_Problem requirements_
Here are the records. Write out exactly the lines between the one holding "How do I perform: Tap" and the one holding "Task: Tap the Wi-Fi status icon", inclusive.

[Data section — start]

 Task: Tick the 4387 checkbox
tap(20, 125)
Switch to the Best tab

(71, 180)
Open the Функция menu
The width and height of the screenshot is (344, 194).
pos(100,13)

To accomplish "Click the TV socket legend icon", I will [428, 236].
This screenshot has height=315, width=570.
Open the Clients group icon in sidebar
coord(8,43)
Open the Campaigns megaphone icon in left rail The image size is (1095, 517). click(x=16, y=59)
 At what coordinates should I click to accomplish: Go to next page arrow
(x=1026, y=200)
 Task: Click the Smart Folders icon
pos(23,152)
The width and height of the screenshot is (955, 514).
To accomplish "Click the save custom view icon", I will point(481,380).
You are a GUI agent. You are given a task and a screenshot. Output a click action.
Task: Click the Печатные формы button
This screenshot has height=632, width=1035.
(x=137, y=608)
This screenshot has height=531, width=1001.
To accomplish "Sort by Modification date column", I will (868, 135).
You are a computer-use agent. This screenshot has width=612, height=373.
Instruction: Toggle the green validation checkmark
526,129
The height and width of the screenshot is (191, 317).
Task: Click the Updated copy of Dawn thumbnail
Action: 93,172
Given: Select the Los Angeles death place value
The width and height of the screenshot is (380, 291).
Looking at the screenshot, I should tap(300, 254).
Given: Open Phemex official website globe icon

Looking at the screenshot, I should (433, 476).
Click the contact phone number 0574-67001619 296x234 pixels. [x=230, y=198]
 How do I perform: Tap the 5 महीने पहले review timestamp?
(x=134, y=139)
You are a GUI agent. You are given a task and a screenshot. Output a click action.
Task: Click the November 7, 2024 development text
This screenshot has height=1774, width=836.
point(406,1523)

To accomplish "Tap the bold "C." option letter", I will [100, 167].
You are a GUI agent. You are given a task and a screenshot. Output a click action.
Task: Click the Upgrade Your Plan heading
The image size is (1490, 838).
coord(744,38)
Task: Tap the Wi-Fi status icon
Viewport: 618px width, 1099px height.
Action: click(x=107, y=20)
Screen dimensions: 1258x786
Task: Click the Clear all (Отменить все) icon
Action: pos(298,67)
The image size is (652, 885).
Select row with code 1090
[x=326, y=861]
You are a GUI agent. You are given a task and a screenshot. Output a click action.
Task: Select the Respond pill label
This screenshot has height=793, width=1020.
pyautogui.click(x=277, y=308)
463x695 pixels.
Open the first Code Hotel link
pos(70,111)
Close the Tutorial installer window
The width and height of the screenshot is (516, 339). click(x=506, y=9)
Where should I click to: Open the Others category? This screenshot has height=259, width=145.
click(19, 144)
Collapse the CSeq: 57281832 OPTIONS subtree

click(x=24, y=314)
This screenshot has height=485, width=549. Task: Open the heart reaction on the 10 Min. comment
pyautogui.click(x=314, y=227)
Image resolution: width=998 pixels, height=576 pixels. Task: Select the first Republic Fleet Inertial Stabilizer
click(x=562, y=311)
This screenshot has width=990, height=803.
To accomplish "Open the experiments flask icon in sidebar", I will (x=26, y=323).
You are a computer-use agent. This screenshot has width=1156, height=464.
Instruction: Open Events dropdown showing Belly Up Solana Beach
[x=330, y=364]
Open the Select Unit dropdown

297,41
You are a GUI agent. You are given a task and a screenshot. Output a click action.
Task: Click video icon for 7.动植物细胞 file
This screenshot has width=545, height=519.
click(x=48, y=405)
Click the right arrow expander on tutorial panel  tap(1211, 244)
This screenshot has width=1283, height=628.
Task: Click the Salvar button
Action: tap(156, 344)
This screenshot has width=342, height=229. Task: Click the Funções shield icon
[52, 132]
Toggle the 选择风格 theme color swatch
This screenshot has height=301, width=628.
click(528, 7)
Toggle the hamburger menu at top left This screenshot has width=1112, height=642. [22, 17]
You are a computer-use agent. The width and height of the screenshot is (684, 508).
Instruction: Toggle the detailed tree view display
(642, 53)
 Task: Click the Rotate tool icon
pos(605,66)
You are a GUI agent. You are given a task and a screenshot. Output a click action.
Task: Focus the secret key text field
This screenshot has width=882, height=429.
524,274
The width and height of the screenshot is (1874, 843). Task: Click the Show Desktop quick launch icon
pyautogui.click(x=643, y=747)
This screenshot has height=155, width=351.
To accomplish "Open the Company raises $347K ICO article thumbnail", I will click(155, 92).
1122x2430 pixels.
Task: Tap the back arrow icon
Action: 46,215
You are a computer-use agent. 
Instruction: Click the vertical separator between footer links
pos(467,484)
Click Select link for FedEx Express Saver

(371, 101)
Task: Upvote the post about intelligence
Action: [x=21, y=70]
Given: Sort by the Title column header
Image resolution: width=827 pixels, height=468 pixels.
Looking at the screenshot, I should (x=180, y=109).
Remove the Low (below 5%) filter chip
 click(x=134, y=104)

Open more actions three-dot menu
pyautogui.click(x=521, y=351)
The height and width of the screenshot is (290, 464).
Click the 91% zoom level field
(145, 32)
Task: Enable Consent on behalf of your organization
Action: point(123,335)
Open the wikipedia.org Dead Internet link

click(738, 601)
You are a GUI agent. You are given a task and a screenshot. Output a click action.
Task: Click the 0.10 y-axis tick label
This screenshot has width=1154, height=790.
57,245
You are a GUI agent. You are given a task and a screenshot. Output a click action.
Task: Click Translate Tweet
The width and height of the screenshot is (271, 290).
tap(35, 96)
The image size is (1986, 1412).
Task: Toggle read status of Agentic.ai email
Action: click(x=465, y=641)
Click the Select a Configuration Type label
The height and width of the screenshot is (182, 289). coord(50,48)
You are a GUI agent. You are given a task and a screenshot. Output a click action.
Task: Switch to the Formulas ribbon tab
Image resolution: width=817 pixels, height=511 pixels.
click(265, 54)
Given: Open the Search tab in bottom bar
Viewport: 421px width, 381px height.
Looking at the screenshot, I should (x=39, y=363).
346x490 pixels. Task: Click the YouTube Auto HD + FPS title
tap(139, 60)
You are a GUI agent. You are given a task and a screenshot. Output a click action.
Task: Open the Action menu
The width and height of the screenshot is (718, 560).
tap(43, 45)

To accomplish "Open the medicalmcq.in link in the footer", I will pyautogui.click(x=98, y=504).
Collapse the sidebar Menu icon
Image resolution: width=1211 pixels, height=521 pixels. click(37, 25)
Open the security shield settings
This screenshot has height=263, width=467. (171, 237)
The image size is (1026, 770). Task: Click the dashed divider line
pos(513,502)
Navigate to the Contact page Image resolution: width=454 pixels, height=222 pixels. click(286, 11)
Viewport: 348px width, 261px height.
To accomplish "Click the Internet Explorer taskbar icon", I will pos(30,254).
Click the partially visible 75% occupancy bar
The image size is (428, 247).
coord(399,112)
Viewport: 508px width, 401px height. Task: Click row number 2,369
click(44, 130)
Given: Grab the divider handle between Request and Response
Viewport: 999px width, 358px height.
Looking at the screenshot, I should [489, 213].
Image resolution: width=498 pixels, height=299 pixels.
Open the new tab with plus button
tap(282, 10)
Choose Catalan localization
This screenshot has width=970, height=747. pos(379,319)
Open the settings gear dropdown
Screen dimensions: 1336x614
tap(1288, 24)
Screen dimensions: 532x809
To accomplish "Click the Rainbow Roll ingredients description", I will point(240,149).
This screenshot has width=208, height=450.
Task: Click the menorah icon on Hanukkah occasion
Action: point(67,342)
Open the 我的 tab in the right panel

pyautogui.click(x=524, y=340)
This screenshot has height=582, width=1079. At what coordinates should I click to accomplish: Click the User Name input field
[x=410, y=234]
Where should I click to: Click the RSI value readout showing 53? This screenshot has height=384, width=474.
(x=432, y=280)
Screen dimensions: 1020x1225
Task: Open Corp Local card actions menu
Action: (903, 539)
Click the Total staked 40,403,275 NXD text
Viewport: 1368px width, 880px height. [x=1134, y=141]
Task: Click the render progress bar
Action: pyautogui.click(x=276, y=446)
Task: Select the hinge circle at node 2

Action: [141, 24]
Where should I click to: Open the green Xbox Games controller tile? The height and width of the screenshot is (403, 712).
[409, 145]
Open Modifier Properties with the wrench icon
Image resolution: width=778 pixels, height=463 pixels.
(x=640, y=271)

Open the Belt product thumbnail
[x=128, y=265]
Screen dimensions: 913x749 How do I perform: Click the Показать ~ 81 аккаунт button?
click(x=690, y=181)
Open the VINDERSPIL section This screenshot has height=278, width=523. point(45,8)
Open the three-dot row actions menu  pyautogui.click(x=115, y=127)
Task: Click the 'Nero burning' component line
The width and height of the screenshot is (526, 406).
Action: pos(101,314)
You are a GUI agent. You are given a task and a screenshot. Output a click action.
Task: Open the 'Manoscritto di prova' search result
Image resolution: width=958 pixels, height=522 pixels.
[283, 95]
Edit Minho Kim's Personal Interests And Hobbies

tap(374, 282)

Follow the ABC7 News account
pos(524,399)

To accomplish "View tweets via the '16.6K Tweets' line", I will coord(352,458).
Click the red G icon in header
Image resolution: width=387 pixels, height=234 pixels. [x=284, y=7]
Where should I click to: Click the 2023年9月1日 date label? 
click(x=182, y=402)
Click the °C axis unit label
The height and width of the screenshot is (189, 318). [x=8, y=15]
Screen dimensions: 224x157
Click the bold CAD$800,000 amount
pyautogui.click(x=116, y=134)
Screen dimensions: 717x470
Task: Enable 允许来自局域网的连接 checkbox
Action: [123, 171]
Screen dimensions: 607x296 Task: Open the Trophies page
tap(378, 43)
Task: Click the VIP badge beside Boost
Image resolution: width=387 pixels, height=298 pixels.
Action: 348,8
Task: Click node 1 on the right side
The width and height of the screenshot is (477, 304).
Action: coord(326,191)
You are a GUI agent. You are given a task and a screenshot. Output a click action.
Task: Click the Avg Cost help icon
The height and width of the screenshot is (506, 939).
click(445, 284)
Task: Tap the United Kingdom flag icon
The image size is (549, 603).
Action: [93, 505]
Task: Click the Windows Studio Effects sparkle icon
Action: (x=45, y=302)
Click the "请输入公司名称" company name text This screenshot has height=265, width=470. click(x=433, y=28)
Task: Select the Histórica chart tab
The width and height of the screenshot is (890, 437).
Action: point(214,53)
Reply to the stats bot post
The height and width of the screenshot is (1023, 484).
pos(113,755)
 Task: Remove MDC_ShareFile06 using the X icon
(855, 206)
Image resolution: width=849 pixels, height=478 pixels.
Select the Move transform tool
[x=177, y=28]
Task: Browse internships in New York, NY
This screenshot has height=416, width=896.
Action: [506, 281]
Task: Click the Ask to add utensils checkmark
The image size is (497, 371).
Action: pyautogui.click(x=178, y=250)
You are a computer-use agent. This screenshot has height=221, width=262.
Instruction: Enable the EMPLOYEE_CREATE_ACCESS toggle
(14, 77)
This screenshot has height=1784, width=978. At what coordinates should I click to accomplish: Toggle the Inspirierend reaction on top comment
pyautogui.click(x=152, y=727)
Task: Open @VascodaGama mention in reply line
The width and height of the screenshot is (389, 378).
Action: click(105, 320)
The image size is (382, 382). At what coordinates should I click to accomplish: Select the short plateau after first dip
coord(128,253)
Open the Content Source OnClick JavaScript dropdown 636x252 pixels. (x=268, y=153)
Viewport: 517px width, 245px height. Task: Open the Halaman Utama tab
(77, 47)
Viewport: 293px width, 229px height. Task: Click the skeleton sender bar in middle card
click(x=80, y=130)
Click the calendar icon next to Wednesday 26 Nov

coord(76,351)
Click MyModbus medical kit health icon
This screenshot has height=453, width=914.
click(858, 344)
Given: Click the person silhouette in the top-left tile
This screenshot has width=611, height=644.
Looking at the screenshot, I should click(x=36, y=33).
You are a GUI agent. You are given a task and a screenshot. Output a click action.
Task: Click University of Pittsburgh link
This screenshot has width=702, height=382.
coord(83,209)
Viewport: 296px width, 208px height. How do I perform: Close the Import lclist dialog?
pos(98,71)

[Data section — finish]

_Response to the task_
 How do I perform: Tap the 5 महीने पहले review timestamp?
(x=134, y=139)
You are a GUI agent. You are given a task and a screenshot. Output a click action.
Task: Click the November 7, 2024 development text
This screenshot has height=1774, width=836.
point(406,1523)

To accomplish "Tap the bold "C." option letter", I will [100, 167].
You are a GUI agent. You are given a task and a screenshot. Output a click action.
Task: Click the Upgrade Your Plan heading
The image size is (1490, 838).
coord(744,38)
Task: Tap the Wi-Fi status icon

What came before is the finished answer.